"""

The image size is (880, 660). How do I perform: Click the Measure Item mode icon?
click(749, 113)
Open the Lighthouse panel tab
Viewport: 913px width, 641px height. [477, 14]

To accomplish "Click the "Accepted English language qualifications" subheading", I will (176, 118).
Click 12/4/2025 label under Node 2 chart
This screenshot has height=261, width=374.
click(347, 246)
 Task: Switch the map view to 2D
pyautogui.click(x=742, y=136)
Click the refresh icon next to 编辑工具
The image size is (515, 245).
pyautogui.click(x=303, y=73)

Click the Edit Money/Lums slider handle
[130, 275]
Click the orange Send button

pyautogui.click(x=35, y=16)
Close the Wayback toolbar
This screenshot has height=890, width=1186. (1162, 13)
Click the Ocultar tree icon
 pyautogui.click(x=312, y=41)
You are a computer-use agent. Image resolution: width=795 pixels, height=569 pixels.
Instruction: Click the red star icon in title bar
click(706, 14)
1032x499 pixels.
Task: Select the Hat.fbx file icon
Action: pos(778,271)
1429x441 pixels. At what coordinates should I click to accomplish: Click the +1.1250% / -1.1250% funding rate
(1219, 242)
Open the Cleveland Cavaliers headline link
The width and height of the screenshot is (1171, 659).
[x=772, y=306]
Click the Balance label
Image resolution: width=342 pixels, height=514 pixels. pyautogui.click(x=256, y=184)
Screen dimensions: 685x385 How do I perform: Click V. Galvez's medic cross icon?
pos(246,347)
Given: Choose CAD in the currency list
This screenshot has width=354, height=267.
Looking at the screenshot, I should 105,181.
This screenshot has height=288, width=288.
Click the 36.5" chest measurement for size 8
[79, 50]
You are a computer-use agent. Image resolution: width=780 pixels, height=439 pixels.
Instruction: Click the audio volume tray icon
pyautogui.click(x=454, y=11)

"""

Render the lines above, from the line with "will (176, 118)." to the line with "pyautogui.click(x=312, y=41)", as a Markdown table with the columns No and Text. Leave out the blank lines and give nothing else.

| No | Text |
|---|---|
| 1 | To accomplish "Click the "Accepted English language qualifications" subheading", I will (176, 118). |
| 2 | Click 12/4/2025 label under Node 2 chart |
| 3 | This screenshot has height=261, width=374. |
| 4 | click(347, 246) |
| 5 |  Task: Switch the map view to 2D |
| 6 | pyautogui.click(x=742, y=136) |
| 7 | Click the refresh icon next to 编辑工具 |
| 8 | The image size is (515, 245). |
| 9 | pyautogui.click(x=303, y=73) |
| 10 | Click the Edit Money/Lums slider handle |
| 11 | [130, 275] |
| 12 | Click the orange Send button |
| 13 | pyautogui.click(x=35, y=16) |
| 14 | Close the Wayback toolbar |
| 15 | This screenshot has height=890, width=1186. (1162, 13) |
| 16 | Click the Ocultar tree icon |
| 17 |  pyautogui.click(x=312, y=41) |